# Fritz!Box 7141 extrene 2.5" Festplatte



## ne0hype (30. September 2007)

Hi,

ich hab schon etwas länger eine Fritz!Box 7141, diese ist auf der neusen Firmware. Ich hab mir vor ein paar Wochen eine WD 2.5" Passport Festplatte gekauft.
Ein Drucker erkennt die FritzBox ohne Probleme, aber leider erkennt sie die externe Festplatte nicht. Kann es daran liegen das keine Treiber auf der Box dafür vorliegen? Oder liegt es daran das die Festplatte auf NTFS formatiert ist? Bringt es dann was die Platte zu partitionieren und ein Teil in NTFS und den anderen in FAT32?

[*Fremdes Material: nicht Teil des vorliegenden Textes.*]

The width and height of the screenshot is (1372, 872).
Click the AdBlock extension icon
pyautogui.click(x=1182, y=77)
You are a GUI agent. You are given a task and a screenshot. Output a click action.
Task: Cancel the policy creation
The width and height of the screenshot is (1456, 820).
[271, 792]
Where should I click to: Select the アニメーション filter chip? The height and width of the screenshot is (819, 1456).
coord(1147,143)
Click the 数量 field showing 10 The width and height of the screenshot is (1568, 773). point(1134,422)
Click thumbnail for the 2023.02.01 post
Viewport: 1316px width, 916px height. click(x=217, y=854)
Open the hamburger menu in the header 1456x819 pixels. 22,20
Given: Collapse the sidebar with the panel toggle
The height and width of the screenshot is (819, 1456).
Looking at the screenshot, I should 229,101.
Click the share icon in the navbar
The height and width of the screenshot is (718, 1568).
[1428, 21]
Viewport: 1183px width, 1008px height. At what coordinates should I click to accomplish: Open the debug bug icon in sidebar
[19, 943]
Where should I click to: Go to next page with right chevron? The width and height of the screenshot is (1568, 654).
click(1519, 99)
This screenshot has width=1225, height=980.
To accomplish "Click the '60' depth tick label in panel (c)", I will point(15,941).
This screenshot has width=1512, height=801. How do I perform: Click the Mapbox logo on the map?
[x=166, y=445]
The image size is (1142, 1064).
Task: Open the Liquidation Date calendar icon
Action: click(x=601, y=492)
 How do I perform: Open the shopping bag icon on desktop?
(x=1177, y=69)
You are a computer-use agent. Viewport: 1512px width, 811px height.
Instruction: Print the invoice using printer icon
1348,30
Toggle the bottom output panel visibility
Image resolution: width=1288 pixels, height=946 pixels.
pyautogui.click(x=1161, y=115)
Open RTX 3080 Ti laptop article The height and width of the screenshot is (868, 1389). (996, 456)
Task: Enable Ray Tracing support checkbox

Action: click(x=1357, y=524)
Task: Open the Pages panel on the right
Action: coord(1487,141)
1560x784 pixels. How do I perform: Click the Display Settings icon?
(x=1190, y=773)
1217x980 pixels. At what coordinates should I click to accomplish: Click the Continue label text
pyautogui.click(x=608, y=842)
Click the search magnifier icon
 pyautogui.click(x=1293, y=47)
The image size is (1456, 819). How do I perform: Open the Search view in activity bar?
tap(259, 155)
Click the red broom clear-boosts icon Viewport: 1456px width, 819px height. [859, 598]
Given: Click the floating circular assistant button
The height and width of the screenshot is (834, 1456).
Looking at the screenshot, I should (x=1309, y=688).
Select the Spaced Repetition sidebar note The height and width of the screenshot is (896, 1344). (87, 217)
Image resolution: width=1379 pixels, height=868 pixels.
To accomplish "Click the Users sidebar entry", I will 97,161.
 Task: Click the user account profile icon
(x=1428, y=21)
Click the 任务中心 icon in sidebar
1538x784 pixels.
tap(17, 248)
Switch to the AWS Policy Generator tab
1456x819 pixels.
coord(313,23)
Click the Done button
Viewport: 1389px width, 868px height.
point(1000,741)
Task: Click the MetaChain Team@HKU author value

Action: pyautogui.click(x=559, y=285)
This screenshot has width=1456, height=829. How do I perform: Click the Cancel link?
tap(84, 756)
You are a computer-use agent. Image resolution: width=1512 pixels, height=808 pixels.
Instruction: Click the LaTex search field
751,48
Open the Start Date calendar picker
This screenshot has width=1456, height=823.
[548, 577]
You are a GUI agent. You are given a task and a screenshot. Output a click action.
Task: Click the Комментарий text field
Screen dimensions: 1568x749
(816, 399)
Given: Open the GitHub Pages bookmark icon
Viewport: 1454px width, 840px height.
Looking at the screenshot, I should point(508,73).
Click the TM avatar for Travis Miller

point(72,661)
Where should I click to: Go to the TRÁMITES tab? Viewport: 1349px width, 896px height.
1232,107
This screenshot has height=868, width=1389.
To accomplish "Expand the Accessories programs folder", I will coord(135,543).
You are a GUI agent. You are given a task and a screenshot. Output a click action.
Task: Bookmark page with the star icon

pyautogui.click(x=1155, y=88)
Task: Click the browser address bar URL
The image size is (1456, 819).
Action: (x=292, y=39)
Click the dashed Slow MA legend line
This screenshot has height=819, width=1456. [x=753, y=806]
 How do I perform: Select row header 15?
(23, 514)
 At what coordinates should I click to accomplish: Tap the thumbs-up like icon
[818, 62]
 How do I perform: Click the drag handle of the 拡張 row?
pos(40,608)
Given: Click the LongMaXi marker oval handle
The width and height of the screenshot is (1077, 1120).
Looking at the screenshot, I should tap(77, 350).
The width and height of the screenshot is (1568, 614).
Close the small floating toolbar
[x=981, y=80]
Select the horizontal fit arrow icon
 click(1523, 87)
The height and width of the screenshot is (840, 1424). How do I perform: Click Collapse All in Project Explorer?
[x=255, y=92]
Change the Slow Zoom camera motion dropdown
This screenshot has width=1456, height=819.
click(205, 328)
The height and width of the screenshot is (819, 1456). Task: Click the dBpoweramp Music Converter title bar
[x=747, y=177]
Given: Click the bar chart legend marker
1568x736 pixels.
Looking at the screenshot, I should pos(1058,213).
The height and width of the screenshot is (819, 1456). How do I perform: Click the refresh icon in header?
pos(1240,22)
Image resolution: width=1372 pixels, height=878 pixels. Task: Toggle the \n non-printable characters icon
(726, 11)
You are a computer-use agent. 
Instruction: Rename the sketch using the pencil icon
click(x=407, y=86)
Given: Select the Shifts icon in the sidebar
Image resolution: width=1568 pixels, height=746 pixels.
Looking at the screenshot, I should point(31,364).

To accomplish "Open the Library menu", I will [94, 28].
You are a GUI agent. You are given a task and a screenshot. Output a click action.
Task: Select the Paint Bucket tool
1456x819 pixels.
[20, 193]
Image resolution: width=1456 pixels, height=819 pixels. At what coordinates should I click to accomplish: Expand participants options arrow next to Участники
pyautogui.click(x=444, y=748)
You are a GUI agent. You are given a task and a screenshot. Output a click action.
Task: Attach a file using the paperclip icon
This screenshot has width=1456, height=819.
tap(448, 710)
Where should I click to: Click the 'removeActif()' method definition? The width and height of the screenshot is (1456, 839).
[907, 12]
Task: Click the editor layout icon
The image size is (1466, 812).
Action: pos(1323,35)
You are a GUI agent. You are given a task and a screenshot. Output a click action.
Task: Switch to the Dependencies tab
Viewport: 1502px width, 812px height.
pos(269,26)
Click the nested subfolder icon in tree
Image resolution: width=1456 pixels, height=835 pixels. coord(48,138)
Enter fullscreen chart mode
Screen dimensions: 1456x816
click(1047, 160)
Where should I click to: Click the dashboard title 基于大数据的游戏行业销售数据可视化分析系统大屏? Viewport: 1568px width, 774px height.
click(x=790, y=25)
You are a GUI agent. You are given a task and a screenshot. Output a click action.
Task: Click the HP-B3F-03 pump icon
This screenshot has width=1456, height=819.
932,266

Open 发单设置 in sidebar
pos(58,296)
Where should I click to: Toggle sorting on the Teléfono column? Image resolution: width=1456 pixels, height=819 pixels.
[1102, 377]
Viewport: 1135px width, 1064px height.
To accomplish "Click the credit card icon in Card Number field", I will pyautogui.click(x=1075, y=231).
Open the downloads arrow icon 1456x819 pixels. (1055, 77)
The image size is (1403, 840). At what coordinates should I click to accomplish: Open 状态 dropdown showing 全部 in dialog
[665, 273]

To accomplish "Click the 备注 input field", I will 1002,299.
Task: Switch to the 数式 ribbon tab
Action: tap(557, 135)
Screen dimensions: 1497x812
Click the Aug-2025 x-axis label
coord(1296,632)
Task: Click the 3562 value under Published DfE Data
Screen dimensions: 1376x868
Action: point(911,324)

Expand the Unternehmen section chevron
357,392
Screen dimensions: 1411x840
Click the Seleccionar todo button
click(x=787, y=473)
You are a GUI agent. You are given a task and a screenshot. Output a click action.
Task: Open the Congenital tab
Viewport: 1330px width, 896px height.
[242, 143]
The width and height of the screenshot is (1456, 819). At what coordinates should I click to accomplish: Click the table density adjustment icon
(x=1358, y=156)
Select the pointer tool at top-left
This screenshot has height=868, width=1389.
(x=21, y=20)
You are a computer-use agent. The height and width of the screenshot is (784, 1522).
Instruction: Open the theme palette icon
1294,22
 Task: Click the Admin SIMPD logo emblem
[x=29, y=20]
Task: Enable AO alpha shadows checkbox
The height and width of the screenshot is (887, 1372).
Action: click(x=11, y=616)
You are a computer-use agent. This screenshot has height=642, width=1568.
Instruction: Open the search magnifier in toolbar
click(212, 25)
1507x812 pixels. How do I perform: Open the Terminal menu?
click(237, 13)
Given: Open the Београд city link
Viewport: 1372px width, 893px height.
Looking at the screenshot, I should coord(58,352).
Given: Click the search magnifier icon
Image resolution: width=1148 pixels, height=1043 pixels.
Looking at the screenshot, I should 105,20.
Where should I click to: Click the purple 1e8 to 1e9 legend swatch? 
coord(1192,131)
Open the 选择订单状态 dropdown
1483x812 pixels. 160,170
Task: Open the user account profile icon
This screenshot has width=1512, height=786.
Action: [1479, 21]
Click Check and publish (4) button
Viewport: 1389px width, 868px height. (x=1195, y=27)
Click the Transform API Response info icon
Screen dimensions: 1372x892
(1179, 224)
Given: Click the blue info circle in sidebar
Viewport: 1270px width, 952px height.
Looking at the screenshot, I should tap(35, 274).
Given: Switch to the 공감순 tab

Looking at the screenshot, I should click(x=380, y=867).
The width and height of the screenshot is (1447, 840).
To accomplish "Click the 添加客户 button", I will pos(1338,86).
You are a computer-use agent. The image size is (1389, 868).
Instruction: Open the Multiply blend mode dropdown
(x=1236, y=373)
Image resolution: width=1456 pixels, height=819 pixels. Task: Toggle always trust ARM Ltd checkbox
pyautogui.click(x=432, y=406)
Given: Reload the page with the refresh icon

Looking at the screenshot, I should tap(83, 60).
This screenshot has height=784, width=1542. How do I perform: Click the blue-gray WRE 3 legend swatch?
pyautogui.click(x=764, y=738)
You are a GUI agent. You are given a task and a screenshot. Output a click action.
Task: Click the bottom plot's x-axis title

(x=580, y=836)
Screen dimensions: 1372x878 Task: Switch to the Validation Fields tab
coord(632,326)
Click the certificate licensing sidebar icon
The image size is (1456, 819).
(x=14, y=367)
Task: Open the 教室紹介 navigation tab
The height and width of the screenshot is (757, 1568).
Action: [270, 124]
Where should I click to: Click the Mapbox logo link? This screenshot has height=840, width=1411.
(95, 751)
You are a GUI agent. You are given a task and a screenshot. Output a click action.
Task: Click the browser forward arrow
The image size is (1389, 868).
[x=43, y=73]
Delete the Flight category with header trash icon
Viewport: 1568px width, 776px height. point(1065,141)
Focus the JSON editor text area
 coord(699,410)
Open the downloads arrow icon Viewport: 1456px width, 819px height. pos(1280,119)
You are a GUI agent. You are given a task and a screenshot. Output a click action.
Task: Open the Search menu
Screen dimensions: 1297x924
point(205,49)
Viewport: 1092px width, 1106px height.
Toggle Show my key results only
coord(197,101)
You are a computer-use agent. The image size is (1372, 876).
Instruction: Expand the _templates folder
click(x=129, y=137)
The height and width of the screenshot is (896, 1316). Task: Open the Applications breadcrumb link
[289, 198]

Oder habt ihr noch andere Vorschälge?

Gruß


----------



## Andreas Späth (1. Oktober 2007)

http://www.avm.de/de/Service/Handbuecher/FRITZBox/Handbuch_FRITZBox_Fon_WLAN_7141.pdf

Laut Gebrauchsanweisung wird nur FAT und FAT32 unterstützt. Also kein NTFS.

Wenn du einen Teil in FAT32, den anderen in NTFS erkennt die Fritzbox halt nur den FAT32 Teil.


----------